Records for the exercise Start Marker
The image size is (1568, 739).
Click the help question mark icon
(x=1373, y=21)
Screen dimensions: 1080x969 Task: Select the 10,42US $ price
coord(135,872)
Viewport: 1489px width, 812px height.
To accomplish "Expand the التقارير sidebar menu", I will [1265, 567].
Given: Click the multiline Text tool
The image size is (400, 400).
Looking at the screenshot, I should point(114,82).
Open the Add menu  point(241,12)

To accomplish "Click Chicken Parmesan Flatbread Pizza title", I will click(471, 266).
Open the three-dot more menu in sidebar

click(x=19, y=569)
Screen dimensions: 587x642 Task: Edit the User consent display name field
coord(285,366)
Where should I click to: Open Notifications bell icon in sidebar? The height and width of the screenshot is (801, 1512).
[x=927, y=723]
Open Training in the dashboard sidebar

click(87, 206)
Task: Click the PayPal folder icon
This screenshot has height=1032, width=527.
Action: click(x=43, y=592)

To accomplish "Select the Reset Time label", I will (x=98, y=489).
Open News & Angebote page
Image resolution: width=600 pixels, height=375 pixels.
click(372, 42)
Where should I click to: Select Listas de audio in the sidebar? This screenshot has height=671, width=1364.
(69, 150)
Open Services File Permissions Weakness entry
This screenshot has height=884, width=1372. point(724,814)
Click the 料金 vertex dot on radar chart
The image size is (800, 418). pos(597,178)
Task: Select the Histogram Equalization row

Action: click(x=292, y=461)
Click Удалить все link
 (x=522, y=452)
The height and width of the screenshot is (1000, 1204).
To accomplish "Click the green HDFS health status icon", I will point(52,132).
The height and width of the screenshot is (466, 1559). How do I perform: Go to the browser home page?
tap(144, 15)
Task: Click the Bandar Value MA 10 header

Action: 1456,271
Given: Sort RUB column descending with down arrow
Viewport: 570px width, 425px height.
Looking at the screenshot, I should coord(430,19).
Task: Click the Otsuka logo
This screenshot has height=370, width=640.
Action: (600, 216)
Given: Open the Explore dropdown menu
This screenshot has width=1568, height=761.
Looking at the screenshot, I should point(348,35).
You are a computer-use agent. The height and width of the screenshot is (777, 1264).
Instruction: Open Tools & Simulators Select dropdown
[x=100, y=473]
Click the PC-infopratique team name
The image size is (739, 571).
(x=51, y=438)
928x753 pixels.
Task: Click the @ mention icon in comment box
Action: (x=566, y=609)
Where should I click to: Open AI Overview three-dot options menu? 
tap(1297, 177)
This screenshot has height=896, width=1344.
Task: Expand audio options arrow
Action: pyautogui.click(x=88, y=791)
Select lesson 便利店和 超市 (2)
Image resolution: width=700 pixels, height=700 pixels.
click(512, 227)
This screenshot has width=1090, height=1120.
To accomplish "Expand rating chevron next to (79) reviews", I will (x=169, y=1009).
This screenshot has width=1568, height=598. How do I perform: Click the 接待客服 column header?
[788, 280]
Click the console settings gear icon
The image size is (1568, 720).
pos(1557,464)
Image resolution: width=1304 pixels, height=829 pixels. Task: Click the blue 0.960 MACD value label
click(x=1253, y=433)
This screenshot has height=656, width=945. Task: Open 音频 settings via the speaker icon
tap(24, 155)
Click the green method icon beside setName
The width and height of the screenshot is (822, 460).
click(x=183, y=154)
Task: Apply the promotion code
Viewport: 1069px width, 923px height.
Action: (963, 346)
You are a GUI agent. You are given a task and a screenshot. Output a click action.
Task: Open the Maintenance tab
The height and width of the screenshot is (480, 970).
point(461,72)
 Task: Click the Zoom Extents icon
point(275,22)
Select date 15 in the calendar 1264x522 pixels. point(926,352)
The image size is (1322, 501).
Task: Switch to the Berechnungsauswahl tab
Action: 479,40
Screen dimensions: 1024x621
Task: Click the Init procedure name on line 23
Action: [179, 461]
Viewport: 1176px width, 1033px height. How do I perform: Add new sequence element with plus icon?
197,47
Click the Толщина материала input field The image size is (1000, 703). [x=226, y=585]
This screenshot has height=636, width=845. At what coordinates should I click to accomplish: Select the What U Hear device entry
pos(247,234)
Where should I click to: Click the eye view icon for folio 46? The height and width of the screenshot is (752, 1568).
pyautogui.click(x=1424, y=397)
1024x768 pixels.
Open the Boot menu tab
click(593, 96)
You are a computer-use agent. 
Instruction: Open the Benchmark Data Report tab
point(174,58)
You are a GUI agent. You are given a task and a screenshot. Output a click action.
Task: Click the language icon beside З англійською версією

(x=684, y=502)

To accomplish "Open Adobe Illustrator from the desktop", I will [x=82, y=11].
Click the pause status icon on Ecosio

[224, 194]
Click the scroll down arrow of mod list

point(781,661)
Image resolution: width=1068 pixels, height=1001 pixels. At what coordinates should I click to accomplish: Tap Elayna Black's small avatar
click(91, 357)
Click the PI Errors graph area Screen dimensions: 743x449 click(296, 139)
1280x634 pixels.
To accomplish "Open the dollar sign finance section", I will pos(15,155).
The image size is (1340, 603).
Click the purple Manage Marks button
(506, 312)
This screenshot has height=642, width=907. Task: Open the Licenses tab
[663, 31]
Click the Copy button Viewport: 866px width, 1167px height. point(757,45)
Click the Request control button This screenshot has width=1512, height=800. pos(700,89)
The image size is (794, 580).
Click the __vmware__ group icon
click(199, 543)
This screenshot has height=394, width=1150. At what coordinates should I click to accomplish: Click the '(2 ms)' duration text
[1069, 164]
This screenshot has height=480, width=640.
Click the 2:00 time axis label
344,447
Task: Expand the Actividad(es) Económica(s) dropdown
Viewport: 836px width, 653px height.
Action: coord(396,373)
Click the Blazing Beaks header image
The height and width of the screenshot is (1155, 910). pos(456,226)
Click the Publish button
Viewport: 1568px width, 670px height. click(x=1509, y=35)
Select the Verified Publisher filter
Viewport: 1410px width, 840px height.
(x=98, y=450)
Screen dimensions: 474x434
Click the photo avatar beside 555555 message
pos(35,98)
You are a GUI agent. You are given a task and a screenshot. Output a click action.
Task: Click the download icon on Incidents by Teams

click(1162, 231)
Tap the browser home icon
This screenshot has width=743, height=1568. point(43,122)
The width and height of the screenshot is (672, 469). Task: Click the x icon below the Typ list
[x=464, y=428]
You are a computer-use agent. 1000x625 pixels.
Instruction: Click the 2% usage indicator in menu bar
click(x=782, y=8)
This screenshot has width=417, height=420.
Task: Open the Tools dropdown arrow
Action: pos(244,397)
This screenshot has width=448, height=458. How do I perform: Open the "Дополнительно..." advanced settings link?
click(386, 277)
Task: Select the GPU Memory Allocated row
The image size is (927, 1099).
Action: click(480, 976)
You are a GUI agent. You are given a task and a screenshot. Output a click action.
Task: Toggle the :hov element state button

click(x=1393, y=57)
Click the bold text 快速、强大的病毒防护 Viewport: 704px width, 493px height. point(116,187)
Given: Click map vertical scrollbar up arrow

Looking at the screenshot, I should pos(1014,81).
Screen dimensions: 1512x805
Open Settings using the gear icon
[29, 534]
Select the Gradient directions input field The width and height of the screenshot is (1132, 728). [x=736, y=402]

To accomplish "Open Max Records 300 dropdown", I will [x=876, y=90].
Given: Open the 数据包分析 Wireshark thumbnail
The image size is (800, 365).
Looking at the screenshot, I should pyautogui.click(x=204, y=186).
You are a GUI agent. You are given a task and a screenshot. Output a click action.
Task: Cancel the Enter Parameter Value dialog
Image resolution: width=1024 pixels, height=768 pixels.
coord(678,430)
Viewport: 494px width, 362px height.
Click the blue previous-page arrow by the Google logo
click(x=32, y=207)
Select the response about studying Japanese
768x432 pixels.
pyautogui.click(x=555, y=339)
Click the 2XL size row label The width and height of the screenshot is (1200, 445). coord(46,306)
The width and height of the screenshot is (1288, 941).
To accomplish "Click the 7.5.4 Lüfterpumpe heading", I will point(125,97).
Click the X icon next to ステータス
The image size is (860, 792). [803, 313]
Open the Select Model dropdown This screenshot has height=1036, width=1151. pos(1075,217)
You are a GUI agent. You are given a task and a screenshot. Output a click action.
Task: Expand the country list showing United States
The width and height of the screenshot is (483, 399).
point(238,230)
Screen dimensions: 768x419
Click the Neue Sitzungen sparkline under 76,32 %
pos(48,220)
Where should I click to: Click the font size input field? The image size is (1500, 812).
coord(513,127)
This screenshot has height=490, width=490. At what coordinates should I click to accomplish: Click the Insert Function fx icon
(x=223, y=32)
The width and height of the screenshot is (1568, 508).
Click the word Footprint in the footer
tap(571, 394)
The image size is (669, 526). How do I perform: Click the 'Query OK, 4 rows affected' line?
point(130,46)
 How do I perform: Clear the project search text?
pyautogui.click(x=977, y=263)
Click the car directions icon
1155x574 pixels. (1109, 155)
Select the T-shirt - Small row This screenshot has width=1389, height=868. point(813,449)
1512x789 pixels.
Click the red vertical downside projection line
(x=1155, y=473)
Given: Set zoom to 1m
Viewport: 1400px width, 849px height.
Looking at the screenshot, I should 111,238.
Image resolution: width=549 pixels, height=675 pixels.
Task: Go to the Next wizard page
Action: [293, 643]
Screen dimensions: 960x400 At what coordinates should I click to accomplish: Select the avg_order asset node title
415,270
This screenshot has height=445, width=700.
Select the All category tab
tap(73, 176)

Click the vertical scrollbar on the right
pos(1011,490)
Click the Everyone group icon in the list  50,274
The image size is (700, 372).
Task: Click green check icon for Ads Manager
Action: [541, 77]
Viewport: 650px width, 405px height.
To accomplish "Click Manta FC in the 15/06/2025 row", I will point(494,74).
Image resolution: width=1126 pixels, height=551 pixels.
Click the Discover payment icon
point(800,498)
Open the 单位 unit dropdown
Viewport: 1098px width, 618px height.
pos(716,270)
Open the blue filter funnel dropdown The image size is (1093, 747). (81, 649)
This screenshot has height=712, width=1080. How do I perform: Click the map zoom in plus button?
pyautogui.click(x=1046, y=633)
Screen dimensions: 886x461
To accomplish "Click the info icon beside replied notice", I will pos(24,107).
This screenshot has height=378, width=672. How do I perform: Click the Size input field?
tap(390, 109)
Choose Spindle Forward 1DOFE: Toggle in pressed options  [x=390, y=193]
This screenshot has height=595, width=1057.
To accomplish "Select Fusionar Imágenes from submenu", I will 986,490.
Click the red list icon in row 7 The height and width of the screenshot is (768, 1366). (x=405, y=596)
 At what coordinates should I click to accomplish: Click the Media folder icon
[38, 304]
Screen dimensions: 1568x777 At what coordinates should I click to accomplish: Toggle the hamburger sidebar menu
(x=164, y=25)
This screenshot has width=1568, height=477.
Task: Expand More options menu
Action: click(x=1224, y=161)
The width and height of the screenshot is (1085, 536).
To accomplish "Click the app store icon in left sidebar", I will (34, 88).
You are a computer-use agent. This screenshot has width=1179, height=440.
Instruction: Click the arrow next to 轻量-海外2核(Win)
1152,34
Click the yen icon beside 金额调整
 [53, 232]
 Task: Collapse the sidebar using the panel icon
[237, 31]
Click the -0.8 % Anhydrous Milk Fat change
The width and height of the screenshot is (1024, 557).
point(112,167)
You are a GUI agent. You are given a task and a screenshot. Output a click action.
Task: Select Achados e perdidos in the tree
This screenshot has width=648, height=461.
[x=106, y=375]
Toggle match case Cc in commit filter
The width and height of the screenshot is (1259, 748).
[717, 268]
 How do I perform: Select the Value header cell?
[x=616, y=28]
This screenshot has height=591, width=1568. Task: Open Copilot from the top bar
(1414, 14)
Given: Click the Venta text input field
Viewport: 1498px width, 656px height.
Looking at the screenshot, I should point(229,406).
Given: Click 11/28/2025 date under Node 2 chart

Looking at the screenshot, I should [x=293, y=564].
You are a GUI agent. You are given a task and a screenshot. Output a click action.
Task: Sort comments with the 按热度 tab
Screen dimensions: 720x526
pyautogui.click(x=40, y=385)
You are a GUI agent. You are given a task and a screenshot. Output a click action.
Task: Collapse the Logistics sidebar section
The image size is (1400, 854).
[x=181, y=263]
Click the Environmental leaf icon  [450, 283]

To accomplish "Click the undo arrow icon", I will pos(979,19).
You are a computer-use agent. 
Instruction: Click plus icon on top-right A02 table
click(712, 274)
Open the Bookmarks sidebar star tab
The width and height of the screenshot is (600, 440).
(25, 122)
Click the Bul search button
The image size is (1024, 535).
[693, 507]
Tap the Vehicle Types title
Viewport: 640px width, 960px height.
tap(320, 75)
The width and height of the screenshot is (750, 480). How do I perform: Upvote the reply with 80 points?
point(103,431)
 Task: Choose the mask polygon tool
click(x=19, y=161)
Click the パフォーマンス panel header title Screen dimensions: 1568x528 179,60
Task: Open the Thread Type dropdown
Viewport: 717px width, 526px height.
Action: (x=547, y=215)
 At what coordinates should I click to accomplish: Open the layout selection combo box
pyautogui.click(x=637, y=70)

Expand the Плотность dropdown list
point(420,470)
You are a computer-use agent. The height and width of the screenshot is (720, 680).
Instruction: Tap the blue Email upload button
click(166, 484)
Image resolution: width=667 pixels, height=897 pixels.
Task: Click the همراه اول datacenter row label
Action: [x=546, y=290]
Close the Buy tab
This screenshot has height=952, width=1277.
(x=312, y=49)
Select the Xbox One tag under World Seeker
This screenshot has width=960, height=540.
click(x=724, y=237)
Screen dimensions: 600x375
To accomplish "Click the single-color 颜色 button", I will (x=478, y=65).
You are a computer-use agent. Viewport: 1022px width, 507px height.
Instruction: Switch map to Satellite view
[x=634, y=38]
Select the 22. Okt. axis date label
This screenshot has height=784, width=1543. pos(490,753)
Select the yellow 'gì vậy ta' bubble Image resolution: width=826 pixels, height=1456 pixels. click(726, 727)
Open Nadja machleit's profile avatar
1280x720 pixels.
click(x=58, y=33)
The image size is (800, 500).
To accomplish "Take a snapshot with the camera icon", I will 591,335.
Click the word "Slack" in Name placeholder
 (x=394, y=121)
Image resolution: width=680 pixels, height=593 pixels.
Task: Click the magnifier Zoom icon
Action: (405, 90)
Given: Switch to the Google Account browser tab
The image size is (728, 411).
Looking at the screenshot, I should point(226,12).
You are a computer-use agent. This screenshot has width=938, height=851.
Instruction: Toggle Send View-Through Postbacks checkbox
Records for the exercise End Marker
### Work instructions
In the lines above, find each one with "filter" and list it.

### Exercise output
Select the Verified Publisher filter
Open the blue filter funnel dropdown The image size is (1093, 747). (81, 649)
Toggle match case Cc in commit filter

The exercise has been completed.